**OBJECTIVE:** Convert the rows from the first line through the line containing "(x=39, y=385)", inclusive, into a JSON list of strings with one string per line, leaving out blank lines.

Item coordinate rows:

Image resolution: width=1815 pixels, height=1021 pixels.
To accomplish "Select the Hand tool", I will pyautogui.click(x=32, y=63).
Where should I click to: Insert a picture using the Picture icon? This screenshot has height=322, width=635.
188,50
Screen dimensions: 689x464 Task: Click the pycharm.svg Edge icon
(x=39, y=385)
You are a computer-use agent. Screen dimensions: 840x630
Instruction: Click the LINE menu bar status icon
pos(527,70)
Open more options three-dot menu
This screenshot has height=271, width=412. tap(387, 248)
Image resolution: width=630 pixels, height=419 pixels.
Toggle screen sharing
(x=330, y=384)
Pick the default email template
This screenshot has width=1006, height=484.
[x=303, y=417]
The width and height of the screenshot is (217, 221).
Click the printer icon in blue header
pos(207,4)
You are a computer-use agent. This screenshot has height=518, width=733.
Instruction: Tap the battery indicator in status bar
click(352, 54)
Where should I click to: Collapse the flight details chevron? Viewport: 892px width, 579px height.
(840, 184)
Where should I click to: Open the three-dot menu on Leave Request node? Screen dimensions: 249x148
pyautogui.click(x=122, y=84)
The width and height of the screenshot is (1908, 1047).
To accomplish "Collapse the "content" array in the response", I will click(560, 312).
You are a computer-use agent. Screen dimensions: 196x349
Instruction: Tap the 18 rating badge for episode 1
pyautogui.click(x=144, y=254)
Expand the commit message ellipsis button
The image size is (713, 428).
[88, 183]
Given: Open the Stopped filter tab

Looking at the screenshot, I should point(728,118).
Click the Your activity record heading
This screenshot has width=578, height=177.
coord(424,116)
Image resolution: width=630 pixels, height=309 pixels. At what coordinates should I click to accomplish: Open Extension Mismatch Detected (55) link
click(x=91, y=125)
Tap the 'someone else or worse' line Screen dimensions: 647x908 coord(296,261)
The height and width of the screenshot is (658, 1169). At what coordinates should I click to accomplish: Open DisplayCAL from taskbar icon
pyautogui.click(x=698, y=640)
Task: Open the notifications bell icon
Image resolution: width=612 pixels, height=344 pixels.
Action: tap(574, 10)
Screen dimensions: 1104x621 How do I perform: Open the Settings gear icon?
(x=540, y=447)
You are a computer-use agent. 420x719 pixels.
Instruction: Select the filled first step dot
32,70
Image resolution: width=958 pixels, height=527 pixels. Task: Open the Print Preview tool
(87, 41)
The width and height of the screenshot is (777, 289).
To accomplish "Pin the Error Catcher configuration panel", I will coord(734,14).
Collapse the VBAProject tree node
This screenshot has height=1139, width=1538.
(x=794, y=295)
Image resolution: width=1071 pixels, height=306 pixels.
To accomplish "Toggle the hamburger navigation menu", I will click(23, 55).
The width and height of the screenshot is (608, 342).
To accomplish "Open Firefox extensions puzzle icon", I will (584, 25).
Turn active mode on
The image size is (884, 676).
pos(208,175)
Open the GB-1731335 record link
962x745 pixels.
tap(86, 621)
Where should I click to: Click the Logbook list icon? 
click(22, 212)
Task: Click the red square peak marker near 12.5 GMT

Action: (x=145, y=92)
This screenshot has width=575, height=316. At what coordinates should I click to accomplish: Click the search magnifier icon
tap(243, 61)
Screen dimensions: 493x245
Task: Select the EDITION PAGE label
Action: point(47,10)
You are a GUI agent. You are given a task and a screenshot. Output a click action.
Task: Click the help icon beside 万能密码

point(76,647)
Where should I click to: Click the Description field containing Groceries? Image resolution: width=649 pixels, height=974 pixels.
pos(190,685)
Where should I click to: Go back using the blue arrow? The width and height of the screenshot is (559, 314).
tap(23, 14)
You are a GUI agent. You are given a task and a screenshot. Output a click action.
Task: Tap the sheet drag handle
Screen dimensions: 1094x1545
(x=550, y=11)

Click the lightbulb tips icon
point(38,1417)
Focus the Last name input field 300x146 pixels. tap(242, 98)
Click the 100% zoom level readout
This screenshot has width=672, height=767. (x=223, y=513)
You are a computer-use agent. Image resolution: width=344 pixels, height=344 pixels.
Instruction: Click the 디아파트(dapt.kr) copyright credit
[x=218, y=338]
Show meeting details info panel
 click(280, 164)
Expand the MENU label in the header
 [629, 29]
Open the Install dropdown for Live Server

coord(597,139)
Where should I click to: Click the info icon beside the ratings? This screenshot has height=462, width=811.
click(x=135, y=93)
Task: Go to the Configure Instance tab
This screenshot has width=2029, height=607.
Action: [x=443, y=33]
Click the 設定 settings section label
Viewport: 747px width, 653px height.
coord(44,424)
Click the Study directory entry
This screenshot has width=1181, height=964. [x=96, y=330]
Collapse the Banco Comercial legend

**REPLY TO THE EXERCISE:**
[
  "Image resolution: width=1815 pixels, height=1021 pixels.",
  "To accomplish \"Select the Hand tool\", I will pyautogui.click(x=32, y=63).",
  "Where should I click to: Insert a picture using the Picture icon? This screenshot has height=322, width=635.",
  "188,50",
  "Screen dimensions: 689x464 Task: Click the pycharm.svg Edge icon",
  "(x=39, y=385)"
]